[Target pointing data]

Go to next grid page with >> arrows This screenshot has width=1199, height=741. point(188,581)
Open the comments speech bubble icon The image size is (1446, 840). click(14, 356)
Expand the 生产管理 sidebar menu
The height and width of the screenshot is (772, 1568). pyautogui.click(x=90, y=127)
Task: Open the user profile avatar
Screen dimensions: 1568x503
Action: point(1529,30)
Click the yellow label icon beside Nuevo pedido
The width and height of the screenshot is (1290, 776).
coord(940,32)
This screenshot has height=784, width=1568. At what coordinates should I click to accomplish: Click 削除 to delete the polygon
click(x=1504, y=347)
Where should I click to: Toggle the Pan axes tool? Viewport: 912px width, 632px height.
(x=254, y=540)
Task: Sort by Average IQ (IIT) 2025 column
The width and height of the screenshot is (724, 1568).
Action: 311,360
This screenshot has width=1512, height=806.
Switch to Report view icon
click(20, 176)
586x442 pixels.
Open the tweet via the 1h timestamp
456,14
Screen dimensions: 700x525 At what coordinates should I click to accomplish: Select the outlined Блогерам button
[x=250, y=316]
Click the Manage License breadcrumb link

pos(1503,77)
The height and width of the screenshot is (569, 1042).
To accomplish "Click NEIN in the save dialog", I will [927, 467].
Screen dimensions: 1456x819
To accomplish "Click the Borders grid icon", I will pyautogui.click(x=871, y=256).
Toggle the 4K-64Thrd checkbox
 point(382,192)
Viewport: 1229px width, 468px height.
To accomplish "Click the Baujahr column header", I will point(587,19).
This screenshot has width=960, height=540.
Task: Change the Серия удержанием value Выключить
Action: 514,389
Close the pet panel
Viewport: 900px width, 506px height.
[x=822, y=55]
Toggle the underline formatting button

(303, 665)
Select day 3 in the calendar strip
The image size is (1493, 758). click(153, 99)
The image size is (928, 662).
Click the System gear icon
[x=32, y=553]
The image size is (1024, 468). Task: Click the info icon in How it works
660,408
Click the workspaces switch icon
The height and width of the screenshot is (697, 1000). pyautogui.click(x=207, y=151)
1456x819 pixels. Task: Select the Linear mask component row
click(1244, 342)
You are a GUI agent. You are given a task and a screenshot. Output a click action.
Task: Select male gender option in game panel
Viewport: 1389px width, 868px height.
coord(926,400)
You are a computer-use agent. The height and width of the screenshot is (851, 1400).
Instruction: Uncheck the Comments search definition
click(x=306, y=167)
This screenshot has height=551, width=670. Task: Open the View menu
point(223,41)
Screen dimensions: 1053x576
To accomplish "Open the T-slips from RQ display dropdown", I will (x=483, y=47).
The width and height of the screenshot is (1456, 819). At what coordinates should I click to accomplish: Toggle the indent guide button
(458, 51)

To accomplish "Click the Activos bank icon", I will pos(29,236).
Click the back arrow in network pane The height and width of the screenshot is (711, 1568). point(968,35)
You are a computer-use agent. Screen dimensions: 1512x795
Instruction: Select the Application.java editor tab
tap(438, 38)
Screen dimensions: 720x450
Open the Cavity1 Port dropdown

◆ **Given exercise**: Revise the data above by writing it out again with every "Screen dimensions" changed to "Display size" and nothing else altered.

◆ **Finished task**:
Go to next grid page with >> arrows This screenshot has width=1199, height=741. point(188,581)
Open the comments speech bubble icon The image size is (1446, 840). click(14, 356)
Expand the 生产管理 sidebar menu
The height and width of the screenshot is (772, 1568). pyautogui.click(x=90, y=127)
Task: Open the user profile avatar
Display size: 1568x503
Action: point(1529,30)
Click the yellow label icon beside Nuevo pedido
The width and height of the screenshot is (1290, 776).
coord(940,32)
This screenshot has height=784, width=1568. At what coordinates should I click to accomplish: Click 削除 to delete the polygon
click(x=1504, y=347)
Where should I click to: Toggle the Pan axes tool? Viewport: 912px width, 632px height.
(x=254, y=540)
Task: Sort by Average IQ (IIT) 2025 column
The width and height of the screenshot is (724, 1568).
Action: 311,360
This screenshot has width=1512, height=806.
Switch to Report view icon
click(20, 176)
586x442 pixels.
Open the tweet via the 1h timestamp
456,14
Display size: 700x525 At what coordinates should I click to accomplish: Select the outlined Блогерам button
[x=250, y=316]
Click the Manage License breadcrumb link

pos(1503,77)
The height and width of the screenshot is (569, 1042).
To accomplish "Click NEIN in the save dialog", I will [927, 467].
Display size: 1456x819
To accomplish "Click the Borders grid icon", I will pyautogui.click(x=871, y=256).
Toggle the 4K-64Thrd checkbox
 point(382,192)
Viewport: 1229px width, 468px height.
To accomplish "Click the Baujahr column header", I will point(587,19).
This screenshot has width=960, height=540.
Task: Change the Серия удержанием value Выключить
Action: 514,389
Close the pet panel
Viewport: 900px width, 506px height.
[x=822, y=55]
Toggle the underline formatting button

(303, 665)
Select day 3 in the calendar strip
The image size is (1493, 758). click(153, 99)
The image size is (928, 662).
Click the System gear icon
[x=32, y=553]
The image size is (1024, 468). Task: Click the info icon in How it works
660,408
Click the workspaces switch icon
The height and width of the screenshot is (697, 1000). pyautogui.click(x=207, y=151)
1456x819 pixels. Task: Select the Linear mask component row
click(1244, 342)
You are a GUI agent. You are given a task and a screenshot. Output a click action.
Task: Select male gender option in game panel
Viewport: 1389px width, 868px height.
coord(926,400)
You are a computer-use agent. The height and width of the screenshot is (851, 1400).
Instruction: Uncheck the Comments search definition
click(x=306, y=167)
This screenshot has height=551, width=670. Task: Open the View menu
point(223,41)
Display size: 1053x576
To accomplish "Open the T-slips from RQ display dropdown", I will (x=483, y=47).
The width and height of the screenshot is (1456, 819). At what coordinates should I click to accomplish: Toggle the indent guide button
(458, 51)

To accomplish "Click the Activos bank icon", I will pos(29,236).
Click the back arrow in network pane The height and width of the screenshot is (711, 1568). point(968,35)
You are a computer-use agent. Display size: 1512x795
Instruction: Select the Application.java editor tab
tap(438, 38)
Display size: 720x450
Open the Cavity1 Port dropdown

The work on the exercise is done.